Project Hail Mary: Livro e adaptação ao Cinema
Como fã assíduo de ficção científica, costumo iniciar a leitura de novos livros com natural curiosidade, mas também com algum ceticismo. No entanto, há histórias que nos prendem a atenção de forma imediata. “Project Hail Mary“, escrito por Andy Weir, foi uma dessas surpresas agradáveis. O autor, que já se tinha destacado com “O Marciano“, construiu aqui uma narrativa que combina suspense, uma dose equilibrada de humor e uma abordagem bastante fundamentada à ciência. A leitura cativou-me do início ao fim, mostrando uma história bem pensada sobre descoberta e cooperação.
A premissa central foi simples, mas muito eficaz. Acompanhamos Ryland Grace, o único sobrevivente de uma missão espacial de cujo sucesso depende a continuidade do nosso planeta. O obstáculo inicial é o facto de Ryland acordar a milhões de quilómetros de casa com uma profunda amnésia. Não sabe o seu nome, a sua profissão ou qual a verdadeira natureza da sua viagem. Com a companhia de apenas dois colegas de tripulação… falecidos, o protagonista tem de reconstruir a sua própria memória enquanto tenta desvendar como pode salvar a humanidade.
À medida que o seu passado regressa através de pequenos momentos de clareza, o personagem principal depara-se com um problema científico à escala global e com a dureza do isolamento no espaço. A evolução da história, especialmente quando o autor introduz novos elementos que nos fazem refletir sobre o nosso lugar no universo perante um desafio comum, torna a história difícil de largar. É um livro que vive da resolução lógica de problemas, algo que Weir sabe escrever e tornar acessível a quem não tem formação científica avançada, como é o meu caso.
Quando a adaptação cinematográfica foi anunciada, tive o habitual receio de quem gosta muito de um livro e teme ver a obra perder qualidade na passagem para o ecrã. Contudo, o filme cumpriu a promessa e não desiludiu. Realizado por Phil Lord e Christopher Miller, com argumento de Drew Goddard, a produção compreendeu a essência da história original e a ideia do autor. O resultado é um filme equilibrado, que respeita o material de origem sem perder a sua identidade enquanto obra de cinema.
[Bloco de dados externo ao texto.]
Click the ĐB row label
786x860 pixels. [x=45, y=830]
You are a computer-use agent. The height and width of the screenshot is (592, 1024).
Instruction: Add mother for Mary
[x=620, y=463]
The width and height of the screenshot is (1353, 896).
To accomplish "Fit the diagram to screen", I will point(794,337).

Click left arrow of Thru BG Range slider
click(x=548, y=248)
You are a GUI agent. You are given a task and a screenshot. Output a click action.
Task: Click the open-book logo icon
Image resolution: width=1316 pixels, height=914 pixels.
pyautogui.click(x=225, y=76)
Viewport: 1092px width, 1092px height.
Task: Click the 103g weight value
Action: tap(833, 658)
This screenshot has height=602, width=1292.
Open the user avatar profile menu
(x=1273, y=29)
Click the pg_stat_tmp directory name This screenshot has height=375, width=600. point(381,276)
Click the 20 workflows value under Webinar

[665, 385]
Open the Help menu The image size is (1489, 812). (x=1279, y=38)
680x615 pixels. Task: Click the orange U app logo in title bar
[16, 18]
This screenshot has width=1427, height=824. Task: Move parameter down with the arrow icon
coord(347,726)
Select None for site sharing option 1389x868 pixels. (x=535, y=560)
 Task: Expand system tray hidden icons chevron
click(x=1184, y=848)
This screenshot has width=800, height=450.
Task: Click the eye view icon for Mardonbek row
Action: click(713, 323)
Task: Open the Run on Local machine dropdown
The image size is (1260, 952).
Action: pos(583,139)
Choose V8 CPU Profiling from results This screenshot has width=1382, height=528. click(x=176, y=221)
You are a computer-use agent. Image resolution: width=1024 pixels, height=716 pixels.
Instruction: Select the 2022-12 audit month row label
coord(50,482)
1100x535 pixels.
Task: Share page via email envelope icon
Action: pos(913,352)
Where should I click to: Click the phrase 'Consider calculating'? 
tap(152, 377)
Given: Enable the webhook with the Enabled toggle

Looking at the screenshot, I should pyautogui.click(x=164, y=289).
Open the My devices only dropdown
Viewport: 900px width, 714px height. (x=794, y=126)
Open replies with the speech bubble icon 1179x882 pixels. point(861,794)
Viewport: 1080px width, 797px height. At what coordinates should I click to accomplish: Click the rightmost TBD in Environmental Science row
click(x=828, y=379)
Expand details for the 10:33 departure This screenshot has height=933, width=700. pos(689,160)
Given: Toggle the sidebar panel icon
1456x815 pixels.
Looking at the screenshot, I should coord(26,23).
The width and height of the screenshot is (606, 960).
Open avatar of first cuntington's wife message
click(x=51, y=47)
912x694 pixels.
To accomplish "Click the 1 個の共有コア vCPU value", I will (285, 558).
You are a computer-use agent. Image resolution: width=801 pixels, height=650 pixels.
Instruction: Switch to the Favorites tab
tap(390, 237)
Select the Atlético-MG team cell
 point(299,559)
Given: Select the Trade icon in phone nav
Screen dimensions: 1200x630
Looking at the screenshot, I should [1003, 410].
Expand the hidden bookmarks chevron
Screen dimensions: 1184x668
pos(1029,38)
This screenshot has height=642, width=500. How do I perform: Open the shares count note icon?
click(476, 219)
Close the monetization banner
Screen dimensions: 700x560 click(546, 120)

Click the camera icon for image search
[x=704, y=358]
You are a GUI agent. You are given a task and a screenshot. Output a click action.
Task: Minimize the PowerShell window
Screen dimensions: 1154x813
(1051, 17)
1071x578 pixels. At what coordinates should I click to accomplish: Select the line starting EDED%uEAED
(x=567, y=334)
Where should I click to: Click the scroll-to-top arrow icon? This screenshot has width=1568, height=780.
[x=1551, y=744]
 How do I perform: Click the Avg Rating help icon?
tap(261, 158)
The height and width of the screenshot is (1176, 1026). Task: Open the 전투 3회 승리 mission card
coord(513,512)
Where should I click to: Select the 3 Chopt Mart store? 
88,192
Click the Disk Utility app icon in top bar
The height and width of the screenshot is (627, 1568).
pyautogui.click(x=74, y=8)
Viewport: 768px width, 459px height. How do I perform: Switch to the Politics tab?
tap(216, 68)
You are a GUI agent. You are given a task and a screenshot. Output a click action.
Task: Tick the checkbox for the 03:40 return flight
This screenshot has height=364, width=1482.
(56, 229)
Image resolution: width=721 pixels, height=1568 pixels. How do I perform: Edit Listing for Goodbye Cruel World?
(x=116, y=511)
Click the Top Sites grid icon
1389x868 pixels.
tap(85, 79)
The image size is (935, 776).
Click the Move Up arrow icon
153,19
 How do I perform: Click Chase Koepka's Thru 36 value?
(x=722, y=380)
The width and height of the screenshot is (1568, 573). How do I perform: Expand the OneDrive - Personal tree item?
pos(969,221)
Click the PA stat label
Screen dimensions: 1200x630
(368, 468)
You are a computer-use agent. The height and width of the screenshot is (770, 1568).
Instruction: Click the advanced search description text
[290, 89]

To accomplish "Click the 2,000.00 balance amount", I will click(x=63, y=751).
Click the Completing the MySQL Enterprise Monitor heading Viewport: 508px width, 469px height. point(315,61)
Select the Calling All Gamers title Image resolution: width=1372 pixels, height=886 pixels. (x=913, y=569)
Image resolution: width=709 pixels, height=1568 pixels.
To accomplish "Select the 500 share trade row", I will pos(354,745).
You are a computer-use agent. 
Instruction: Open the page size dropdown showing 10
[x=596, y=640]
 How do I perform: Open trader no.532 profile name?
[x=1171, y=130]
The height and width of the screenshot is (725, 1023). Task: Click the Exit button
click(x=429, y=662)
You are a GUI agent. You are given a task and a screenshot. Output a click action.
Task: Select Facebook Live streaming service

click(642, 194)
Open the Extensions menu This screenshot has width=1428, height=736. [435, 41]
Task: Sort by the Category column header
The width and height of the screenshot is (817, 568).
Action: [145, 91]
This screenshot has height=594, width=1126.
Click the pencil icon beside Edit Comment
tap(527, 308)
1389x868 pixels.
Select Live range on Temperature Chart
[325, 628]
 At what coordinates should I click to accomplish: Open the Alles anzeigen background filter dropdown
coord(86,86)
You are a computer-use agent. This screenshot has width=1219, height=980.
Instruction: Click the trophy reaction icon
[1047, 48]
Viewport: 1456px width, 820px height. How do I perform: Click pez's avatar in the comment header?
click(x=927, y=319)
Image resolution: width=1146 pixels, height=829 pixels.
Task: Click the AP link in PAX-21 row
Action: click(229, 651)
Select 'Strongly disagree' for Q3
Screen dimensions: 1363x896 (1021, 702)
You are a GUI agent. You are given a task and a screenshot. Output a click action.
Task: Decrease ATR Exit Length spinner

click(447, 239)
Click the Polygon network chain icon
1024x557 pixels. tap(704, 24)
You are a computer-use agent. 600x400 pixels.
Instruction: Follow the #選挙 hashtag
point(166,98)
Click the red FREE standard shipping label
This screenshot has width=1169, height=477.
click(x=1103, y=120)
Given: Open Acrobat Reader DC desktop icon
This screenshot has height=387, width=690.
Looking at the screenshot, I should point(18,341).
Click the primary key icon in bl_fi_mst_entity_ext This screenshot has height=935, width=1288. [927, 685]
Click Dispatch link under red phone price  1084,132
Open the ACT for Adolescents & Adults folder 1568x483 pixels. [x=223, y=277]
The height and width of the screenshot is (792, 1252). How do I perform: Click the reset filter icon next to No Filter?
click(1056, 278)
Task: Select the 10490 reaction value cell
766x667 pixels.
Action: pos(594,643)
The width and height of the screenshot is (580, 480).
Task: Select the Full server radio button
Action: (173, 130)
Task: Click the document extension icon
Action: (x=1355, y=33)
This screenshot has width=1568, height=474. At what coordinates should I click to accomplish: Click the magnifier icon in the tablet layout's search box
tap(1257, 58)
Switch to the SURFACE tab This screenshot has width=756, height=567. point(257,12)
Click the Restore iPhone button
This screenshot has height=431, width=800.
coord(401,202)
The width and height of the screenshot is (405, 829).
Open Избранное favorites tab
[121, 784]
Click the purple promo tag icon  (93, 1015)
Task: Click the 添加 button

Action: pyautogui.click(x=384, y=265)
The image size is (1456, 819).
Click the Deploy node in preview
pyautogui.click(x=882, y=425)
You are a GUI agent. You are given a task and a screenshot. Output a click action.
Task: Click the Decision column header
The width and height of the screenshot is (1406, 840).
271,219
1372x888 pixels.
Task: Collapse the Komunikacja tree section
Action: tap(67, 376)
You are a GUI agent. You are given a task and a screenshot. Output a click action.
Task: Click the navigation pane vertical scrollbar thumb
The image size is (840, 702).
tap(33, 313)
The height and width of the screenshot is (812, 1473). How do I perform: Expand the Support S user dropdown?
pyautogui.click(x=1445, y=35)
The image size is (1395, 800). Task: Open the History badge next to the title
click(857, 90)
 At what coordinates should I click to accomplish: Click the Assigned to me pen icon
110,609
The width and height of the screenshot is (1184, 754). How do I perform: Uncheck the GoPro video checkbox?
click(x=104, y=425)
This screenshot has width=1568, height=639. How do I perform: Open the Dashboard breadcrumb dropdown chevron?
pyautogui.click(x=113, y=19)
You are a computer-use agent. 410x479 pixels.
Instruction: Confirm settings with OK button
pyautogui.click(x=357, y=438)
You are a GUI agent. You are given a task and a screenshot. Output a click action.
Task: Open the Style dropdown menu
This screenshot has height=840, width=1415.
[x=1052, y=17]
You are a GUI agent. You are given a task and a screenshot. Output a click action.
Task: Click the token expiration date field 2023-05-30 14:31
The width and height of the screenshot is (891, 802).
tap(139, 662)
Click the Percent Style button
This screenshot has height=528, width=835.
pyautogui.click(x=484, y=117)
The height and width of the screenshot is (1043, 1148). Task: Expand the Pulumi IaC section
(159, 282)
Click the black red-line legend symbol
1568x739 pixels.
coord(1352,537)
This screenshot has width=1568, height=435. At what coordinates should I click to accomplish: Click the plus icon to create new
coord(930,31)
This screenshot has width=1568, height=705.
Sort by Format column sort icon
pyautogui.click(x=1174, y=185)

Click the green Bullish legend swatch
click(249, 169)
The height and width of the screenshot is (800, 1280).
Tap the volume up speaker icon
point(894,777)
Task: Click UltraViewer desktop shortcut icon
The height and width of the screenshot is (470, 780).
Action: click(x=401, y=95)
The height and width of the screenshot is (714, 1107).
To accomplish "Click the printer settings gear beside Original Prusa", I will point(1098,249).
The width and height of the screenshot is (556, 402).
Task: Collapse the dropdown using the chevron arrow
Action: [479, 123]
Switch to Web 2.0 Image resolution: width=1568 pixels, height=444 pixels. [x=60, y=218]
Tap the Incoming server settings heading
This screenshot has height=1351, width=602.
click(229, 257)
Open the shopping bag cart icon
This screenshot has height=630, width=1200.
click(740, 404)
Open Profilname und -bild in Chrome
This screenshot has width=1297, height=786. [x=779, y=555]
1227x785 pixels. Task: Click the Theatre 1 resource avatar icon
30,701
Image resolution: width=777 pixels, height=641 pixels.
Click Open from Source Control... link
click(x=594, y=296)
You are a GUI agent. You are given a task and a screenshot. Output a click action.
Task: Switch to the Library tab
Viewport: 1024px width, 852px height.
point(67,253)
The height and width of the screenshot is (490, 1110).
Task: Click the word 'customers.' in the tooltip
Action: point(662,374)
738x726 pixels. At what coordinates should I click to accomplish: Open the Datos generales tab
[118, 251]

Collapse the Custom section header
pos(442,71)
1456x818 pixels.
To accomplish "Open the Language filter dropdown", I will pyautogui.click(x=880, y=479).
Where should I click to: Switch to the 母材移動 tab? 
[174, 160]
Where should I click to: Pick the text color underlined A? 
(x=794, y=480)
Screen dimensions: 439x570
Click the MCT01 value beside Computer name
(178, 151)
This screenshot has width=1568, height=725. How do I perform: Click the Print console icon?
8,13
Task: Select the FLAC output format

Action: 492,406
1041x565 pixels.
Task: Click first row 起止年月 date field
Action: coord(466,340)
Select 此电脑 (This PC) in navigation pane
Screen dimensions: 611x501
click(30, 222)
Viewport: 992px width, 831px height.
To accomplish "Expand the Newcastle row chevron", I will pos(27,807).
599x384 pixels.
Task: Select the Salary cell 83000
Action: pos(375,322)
A escolha do elenco revelou-se um dos pontos mais seguros da adaptação. Ryan Gosling assumiu o papel principal com bastante competência, conseguindo captar o pragmatismo e a vulnerabilidade que caracterizam Ryland Grace. É um desempenho sólido que, com naturalidade, vai na minha opinião, justificar a atenção e o facto de o filme poder vir a receber importantes prémios. Do lado técnico, o filme cumpre com rigor. O ambiente espacial ficou visualmente credível, enquanto a banda sonora acompanha de forma muito eficaz toda narrativa. No fundo, a adaptação de “Project Hail Mary” vai um pouco além da ficção científica tradicional. Acaba por ser um filme sobre a amizade, sobre a forma como lidamos com a solidão e sobre a coragem para fazer o que está certo em situações limite. Num panorama em que o cinema por vezes aposta em tons mais cínicos, esta história oferece uma perspetiva reconfortante, tratando-se de um trabalho de adaptação bastante competente.
Conseguir conjugar o lado técnico do livro de Andy Weir com a vertente humana das personagens foi um desafio considerável e conseguido. Na minha opinião, e olhando para os últimos anos do género de ficção científica, estamos perante o melhor e mais completo filme espacial desde o lançamento de “Interstellar“. É uma obra que faz justiça ao livro e que proporciona uma boa ida ao cinema. Fica a dica.